Exercise description: Please repeat the part of the entries that opens with the first line and closes with the line containing "I will 165,40.", substituting "button" for every "icon" and leaving everything else the same.

Record excerpts:
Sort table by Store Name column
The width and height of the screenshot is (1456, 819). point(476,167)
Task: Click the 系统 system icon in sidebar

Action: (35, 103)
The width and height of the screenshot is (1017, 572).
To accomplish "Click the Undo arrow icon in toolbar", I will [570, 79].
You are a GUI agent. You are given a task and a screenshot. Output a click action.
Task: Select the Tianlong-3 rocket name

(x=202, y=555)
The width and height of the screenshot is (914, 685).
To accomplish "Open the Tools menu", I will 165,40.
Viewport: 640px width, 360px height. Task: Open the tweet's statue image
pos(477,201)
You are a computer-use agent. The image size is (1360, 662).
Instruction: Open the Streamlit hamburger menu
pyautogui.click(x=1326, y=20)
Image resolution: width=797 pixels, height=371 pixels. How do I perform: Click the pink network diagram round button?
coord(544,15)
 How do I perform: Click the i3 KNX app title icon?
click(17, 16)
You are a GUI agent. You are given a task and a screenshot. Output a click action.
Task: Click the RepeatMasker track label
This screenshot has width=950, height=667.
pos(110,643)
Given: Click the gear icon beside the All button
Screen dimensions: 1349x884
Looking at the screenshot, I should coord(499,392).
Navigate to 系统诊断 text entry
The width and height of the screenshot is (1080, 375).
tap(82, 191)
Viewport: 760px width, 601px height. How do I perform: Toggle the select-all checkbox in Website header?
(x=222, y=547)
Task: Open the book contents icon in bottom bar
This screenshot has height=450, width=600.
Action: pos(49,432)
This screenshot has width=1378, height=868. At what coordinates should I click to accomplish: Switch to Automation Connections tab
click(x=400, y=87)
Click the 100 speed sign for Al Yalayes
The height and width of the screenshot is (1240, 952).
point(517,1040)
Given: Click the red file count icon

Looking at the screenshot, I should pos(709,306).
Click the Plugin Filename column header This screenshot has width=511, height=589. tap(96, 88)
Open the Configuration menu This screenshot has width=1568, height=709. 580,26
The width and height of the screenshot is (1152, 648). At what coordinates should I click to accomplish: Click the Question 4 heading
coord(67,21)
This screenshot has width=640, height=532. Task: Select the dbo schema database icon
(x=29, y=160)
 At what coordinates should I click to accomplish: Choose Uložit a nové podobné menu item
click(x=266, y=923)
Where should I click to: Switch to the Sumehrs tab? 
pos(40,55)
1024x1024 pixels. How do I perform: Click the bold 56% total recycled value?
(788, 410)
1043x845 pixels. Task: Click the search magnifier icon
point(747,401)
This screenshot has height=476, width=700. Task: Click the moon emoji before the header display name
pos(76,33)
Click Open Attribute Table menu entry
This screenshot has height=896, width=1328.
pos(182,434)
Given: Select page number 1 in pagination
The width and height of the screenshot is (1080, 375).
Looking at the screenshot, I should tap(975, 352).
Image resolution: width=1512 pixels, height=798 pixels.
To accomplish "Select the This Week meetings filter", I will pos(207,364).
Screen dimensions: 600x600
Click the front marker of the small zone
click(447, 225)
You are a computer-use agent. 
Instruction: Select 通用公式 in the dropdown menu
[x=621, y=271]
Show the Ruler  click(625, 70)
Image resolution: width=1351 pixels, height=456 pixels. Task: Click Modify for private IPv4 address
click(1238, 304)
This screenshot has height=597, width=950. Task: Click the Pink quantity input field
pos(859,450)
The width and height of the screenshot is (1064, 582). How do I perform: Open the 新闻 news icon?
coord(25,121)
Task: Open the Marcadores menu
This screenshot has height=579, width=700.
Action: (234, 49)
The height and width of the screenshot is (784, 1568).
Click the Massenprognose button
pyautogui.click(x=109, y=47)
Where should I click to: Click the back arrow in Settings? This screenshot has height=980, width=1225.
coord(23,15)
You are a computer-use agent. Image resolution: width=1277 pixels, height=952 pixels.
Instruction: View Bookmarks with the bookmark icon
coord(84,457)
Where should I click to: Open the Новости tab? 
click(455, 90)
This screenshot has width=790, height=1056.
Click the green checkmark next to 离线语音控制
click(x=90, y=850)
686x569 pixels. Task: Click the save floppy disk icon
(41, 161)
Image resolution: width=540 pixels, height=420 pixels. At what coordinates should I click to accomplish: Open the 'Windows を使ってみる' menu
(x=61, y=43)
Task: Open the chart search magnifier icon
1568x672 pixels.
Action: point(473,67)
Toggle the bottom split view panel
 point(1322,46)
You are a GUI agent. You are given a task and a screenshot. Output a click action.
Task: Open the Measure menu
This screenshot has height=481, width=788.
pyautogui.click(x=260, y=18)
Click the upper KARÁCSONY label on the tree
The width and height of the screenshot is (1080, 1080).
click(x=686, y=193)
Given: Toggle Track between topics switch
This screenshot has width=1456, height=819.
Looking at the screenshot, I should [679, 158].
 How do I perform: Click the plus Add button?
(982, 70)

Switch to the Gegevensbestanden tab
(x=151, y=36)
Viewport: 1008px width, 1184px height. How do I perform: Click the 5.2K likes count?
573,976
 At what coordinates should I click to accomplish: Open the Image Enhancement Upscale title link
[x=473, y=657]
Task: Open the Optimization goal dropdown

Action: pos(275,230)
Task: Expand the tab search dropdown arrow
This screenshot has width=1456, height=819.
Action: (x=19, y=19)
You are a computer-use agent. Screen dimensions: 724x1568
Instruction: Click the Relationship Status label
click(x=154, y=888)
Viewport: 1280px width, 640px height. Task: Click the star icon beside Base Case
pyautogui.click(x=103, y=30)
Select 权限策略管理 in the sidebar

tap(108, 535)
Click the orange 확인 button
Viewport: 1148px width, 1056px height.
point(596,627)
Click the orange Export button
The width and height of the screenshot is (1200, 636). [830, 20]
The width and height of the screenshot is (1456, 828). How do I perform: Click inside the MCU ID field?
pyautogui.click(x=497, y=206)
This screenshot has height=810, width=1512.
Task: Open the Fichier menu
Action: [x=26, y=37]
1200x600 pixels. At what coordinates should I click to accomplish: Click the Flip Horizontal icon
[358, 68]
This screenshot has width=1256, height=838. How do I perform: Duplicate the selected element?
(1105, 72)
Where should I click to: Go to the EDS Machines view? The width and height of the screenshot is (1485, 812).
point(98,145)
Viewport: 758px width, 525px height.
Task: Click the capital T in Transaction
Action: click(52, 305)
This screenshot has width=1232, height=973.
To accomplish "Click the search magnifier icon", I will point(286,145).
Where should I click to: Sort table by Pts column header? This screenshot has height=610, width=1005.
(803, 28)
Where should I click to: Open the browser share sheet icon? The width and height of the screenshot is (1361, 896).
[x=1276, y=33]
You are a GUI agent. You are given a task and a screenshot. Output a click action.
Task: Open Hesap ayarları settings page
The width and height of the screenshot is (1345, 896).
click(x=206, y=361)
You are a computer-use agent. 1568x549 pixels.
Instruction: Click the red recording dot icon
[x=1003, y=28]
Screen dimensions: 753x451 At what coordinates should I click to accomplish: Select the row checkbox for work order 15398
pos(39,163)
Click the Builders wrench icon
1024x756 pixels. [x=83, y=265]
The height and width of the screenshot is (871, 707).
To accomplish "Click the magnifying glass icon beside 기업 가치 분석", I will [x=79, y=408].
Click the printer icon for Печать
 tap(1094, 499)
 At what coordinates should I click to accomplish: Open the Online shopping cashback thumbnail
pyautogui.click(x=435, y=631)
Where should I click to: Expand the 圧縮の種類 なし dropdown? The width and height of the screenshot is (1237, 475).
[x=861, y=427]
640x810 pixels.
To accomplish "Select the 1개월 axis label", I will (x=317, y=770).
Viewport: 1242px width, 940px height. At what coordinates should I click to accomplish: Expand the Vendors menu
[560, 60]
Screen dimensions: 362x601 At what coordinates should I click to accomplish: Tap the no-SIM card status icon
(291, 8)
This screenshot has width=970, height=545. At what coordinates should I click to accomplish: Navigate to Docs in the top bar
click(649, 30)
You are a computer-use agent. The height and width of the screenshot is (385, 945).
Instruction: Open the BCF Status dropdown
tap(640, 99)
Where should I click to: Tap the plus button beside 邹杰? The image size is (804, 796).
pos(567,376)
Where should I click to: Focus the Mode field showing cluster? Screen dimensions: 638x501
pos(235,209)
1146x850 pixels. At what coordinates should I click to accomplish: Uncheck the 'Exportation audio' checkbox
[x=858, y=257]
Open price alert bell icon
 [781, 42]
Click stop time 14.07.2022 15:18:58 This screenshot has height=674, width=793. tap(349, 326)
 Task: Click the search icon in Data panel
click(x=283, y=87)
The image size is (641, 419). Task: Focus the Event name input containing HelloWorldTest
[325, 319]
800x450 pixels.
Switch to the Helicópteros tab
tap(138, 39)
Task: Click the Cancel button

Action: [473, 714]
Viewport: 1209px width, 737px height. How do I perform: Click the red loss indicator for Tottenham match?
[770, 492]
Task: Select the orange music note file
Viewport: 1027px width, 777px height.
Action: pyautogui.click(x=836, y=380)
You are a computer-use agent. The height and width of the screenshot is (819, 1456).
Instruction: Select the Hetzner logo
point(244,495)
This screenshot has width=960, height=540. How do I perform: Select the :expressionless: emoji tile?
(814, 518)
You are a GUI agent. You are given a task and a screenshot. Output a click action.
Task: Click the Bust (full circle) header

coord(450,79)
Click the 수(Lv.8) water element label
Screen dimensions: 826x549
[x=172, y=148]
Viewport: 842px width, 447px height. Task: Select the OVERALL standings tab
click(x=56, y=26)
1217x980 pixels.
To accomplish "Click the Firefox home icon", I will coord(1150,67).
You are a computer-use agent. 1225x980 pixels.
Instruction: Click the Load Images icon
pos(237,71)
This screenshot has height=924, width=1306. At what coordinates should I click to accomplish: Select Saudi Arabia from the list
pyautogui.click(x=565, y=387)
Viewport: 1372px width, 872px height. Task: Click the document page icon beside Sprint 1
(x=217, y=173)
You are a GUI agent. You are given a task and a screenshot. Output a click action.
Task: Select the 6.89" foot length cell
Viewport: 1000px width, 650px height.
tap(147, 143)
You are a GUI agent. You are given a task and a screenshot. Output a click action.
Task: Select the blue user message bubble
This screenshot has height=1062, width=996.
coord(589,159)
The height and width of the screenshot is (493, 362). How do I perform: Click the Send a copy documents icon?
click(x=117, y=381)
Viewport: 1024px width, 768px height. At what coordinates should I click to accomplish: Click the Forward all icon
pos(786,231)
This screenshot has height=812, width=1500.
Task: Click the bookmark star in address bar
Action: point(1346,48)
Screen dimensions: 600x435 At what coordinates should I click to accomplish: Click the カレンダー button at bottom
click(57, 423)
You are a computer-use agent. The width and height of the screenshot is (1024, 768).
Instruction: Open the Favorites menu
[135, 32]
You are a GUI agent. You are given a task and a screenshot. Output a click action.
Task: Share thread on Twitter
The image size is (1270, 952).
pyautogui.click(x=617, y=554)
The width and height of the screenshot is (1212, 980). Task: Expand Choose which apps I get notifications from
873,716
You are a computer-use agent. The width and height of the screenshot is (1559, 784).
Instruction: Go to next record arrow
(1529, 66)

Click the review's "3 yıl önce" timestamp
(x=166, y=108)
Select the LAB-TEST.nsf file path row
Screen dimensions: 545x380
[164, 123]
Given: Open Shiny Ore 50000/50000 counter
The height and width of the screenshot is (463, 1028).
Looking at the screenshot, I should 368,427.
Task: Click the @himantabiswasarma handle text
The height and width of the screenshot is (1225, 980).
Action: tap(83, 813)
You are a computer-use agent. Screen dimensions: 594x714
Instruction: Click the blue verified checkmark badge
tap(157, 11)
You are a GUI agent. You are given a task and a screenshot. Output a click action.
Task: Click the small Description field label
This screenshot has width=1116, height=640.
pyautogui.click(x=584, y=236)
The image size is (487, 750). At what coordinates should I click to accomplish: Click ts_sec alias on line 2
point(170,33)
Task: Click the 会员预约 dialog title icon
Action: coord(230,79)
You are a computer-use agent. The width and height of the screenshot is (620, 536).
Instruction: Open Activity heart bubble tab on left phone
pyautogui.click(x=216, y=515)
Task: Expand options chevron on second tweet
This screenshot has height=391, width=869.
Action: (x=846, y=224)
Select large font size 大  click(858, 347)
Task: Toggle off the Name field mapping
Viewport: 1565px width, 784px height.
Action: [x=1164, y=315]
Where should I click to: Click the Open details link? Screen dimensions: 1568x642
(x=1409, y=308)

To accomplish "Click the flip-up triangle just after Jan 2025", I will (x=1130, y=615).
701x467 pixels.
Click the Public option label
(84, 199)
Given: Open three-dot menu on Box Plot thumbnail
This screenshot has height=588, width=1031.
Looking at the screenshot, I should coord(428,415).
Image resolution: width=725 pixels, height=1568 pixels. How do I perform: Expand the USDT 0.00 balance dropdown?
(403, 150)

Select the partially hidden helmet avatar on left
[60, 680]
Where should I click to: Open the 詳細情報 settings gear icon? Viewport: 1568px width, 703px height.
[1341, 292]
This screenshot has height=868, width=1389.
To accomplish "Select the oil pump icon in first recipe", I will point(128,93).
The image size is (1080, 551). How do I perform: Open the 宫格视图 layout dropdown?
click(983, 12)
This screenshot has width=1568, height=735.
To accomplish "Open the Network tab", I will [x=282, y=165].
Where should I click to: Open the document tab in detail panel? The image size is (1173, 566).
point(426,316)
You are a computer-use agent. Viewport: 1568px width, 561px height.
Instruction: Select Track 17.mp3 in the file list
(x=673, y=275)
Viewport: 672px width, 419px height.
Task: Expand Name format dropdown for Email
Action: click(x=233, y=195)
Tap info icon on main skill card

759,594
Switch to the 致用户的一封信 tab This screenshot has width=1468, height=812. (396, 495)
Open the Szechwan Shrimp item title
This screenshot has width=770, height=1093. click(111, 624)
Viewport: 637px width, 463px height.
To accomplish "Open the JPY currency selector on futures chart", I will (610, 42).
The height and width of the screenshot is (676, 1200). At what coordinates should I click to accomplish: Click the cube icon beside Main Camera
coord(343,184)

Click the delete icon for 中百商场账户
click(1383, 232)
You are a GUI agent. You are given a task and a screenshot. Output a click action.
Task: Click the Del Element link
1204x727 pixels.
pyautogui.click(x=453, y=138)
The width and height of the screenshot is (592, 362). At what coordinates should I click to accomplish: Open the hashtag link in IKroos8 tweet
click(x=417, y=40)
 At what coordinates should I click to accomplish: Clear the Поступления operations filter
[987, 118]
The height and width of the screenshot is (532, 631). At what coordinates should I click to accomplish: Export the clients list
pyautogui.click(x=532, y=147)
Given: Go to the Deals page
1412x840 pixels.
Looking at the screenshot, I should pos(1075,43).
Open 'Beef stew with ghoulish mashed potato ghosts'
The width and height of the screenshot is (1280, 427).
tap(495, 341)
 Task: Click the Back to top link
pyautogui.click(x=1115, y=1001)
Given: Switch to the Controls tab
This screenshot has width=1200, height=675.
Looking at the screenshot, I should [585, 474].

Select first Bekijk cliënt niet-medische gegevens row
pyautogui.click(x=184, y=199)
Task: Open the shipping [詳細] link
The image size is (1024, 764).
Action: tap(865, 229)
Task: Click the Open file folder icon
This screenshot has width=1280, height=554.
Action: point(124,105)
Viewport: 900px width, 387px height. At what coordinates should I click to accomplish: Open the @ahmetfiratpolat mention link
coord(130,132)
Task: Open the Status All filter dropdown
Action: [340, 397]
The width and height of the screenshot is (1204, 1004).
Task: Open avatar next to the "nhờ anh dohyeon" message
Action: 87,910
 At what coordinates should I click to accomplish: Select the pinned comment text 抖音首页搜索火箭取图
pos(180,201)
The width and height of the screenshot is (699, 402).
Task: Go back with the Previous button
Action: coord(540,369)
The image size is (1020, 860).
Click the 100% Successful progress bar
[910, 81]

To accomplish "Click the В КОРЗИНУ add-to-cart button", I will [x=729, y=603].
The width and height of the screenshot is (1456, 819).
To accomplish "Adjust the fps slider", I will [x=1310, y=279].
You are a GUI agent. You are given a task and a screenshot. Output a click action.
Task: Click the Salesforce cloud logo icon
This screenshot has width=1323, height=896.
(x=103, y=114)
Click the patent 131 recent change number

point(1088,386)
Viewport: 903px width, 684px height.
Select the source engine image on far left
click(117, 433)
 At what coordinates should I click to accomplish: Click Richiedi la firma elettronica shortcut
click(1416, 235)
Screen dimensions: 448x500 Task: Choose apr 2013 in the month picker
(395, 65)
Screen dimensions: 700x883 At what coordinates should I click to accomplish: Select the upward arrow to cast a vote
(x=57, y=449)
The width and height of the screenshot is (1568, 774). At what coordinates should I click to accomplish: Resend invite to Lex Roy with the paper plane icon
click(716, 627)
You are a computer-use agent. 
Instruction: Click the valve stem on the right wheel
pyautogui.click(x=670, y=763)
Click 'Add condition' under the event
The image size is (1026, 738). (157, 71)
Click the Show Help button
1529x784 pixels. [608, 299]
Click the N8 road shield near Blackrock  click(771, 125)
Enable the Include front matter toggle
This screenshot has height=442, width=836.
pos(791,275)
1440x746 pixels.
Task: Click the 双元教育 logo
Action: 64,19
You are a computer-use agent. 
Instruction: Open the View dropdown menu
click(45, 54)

Written reply:
Sort table by Store Name column
The width and height of the screenshot is (1456, 819). point(476,167)
Task: Click the 系统 system button in sidebar

Action: (35, 103)
The width and height of the screenshot is (1017, 572).
To accomplish "Click the Undo arrow button in toolbar", I will [570, 79].
You are a GUI agent. You are given a task and a screenshot. Output a click action.
Task: Select the Tianlong-3 rocket name

(x=202, y=555)
The width and height of the screenshot is (914, 685).
To accomplish "Open the Tools menu", I will 165,40.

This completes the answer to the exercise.